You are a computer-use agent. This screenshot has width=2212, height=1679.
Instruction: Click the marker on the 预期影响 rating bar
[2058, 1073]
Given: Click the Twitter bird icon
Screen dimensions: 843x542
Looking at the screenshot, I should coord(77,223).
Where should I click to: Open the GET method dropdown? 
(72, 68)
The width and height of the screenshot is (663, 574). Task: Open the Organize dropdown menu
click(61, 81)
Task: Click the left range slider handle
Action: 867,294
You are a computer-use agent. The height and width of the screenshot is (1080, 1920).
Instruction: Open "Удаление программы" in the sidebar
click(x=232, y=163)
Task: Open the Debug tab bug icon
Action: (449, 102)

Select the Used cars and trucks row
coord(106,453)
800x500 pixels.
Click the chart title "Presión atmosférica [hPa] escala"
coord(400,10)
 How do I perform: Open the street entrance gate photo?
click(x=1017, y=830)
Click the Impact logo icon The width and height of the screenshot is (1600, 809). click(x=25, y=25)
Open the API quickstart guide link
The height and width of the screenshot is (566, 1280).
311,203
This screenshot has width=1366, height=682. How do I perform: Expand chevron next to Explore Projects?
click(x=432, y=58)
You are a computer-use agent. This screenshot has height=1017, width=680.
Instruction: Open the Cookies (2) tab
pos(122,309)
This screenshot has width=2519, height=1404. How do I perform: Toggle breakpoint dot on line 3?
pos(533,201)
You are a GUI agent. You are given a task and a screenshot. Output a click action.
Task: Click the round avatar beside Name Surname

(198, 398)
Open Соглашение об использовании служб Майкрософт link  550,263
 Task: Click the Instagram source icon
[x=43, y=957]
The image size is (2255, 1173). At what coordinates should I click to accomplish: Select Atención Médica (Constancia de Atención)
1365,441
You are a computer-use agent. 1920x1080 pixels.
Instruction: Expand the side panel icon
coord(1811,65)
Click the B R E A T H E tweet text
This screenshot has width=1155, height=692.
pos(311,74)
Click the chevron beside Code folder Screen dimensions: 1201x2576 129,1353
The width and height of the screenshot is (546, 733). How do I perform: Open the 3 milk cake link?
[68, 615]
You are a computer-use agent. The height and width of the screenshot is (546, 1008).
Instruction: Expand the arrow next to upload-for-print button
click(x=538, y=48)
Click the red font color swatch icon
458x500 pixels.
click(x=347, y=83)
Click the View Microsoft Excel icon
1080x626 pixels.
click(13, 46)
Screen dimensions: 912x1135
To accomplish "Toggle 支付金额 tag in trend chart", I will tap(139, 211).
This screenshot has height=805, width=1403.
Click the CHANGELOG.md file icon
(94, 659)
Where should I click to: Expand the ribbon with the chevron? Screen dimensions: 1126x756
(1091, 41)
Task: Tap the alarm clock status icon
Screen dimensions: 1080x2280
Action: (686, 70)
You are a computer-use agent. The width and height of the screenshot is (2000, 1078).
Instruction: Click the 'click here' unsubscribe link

> **Stated problem**
Copy out every line between the lines holding "The image size" and "coord(1811,65)", inclusive, and add -127 to each number in the answer coordinates. Leave all other text in those lines unchanged.

> **Solved problem**
The image size is (2255, 1173). At what coordinates should I click to accomplish: Select Atención Médica (Constancia de Atención)
1238,314
You are a computer-use agent. 1920x1080 pixels.
Instruction: Expand the side panel icon
coord(1684,-62)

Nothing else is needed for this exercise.